La comparaison régionale est impitoyable. Le Congo, pourtant le plus endetté de la zone avec un ratio de 91,3 %, amorce une réduction de son fardeau grâce à des restructurations d’encours extérieurs. Le Gabon, lui, continue sa progression. Et si certains modèles économétriques projettent une légère décrue vers 81 % en 2027, cette perspective reste tributaire de réformes structurelles que le pays n’a, pour l’heure, qu’esquissées.

Une économie en équilibre précaire entre pétrole et incertitudes

Le Gabon demeure prisonnier de sa dépendance aux hydrocarbures. Or le solde courant de la sous-région se dégrade sous l’effet d’un double mouvement, le recul tendanciel des exportations pétrolières, d’un côté, et la hausse des importations alimentaires, de l’autre. Dans ce contexte, la marge de manœuvre budgétaire se réduit comme peau de chagrin, au moment même où l’État affiche des ambitions d’investissement sans précédent.

Les tensions géopolitiques au Moyen-Orient constituent une variable à double tranchant. Un baril durablement élevé pourrait, à court terme, gonfler les recettes pétrolières et offrir une bouffée d’oxygène au Trésor gabonais.

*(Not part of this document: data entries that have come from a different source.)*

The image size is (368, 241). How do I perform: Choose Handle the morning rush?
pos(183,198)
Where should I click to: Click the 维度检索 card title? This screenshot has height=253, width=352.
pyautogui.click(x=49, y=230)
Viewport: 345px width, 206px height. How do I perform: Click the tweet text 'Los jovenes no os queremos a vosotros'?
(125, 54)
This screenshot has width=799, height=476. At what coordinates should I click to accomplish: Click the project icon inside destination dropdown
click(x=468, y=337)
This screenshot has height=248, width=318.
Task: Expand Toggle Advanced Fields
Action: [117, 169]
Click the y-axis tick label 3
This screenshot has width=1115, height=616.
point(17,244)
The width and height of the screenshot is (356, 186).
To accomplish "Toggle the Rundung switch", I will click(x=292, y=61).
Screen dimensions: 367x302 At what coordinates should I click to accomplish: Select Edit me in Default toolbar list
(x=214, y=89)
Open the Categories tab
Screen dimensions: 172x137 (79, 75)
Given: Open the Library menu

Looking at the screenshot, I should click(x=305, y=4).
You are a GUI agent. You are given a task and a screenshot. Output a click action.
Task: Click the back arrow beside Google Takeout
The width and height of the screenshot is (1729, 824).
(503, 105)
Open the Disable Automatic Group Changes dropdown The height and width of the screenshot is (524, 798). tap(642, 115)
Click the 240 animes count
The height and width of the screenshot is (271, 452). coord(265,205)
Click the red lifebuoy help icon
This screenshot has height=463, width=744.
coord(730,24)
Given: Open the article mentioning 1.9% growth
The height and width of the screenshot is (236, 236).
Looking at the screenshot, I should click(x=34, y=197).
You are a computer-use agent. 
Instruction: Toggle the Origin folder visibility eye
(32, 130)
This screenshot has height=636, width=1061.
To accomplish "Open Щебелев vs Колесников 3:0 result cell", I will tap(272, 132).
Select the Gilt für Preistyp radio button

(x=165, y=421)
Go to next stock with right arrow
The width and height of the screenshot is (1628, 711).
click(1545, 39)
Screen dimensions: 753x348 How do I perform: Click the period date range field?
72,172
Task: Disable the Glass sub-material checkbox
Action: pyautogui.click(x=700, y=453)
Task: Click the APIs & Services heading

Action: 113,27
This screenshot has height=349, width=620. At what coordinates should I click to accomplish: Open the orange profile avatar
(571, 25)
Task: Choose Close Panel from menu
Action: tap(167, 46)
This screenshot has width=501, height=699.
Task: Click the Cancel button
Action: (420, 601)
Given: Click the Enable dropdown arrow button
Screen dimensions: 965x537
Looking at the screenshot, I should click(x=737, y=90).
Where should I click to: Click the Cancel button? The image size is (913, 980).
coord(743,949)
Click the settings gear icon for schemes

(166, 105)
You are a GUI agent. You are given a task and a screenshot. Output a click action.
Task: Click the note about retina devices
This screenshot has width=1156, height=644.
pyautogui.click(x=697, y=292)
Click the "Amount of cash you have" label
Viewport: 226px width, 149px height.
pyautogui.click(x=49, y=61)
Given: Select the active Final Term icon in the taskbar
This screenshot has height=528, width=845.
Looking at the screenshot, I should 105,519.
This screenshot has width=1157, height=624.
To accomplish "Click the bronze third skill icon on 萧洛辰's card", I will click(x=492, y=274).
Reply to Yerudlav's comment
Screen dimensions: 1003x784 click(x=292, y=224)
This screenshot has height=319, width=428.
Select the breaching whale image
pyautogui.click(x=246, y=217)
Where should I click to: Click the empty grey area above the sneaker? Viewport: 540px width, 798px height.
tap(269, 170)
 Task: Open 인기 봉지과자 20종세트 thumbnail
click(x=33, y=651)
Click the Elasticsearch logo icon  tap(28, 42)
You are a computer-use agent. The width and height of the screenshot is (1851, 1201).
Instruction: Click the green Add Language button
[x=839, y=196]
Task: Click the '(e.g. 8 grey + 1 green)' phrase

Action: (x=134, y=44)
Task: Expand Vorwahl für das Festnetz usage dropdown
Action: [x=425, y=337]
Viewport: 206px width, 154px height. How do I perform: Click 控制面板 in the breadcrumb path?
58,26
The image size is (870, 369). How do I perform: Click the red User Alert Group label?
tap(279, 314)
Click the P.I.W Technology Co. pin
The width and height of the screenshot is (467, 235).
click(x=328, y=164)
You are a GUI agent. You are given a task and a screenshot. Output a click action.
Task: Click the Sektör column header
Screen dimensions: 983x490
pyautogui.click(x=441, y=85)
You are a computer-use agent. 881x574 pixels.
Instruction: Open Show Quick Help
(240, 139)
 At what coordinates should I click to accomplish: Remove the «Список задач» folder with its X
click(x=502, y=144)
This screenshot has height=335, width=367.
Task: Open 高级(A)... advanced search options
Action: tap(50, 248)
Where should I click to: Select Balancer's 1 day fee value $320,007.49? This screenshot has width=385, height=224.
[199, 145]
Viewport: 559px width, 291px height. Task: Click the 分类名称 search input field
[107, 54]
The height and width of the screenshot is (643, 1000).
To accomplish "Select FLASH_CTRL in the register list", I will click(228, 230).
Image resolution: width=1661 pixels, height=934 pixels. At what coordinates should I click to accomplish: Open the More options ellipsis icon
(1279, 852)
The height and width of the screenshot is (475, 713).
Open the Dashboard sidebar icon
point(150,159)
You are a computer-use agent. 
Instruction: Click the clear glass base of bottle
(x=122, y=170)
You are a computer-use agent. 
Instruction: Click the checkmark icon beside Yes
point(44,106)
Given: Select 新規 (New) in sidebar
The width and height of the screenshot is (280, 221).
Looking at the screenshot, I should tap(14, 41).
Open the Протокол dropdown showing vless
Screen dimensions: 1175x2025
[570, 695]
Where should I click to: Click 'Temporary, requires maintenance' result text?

Mais le même contexte nourrit une inflation importée sur l’énergie, les intrants agricoles, les produits de grande consommation qui frappe en premier lieu les ménages les plus vulnérables. Le Gabon se retrouve ainsi dans la posture inconfortable de celui qui espère profiter de l’incendie sans en respirer la fumée.

S’ajoute à cela un horizon agricole inquiétant. La capacité du pays à stabiliser sa production alimentaire face aux chocs climatiques conditionne en partie la trajectoire d’importation et, par ricochet, l’évolution du solde courant. Autant d’aléas qui pèsent sur toute projection sérieuse et rappellent que les scénarios optimistes des économistes ne valent que si la politique suit.

Au bout de la chaîne, des Gabonais qui paient l’addition

La dette publique n’est jamais un problème abstrait. Elle a un visage, ou plutôt des milliers de visages : celui du fonctionnaire dont les arriérés de salaire s’accumulent, celui du petit entrepreneur à qui l’État doit des mois de prestations non réglées, celui du patient qui attend, dans un couloir d’hôpital mal éclairé, des médicaments que le budget ne finance plus à temps. Lorsque la dette dépasse 86 % du PIB, c’est la capacité même de l’État à remplir ses missions fondamentales qui se retrouve hypothéquée.

Les arriérés intérieurs hérités des exercices 2022-2023 n’ont pas disparu avec le changement de régime. Ils continuent de peser sur le tissu économique local, asphyxiant les PME qui travaillent pour l’État et fragilisant des emplois que la transition promettait pourtant de protéger. Dans les marchés de Libreville comme dans les provinces, la cherté de la vie progresse à un rythme que les salaires, quand ils sont versés, peinent à suivre.

La vraie question n’est donc pas tant celle du niveau de la dette que celle de sa soutenabilité sociale. Un pays peut s’endetter pour investir et en tirer une croissance inclusive qui améliore le quotidien de ses citoyens. Mais si l’endettement sert à colmater des brèches sans vision structurelle, à payer demain ce que l’on aurait dû financer hier, alors la facture finit toujours par atterrir dans les mains de ceux qui en ont le moins les moyens. Les Gabonais, eux, savent depuis longtemps à quelle adresse ce type de facture est déposé.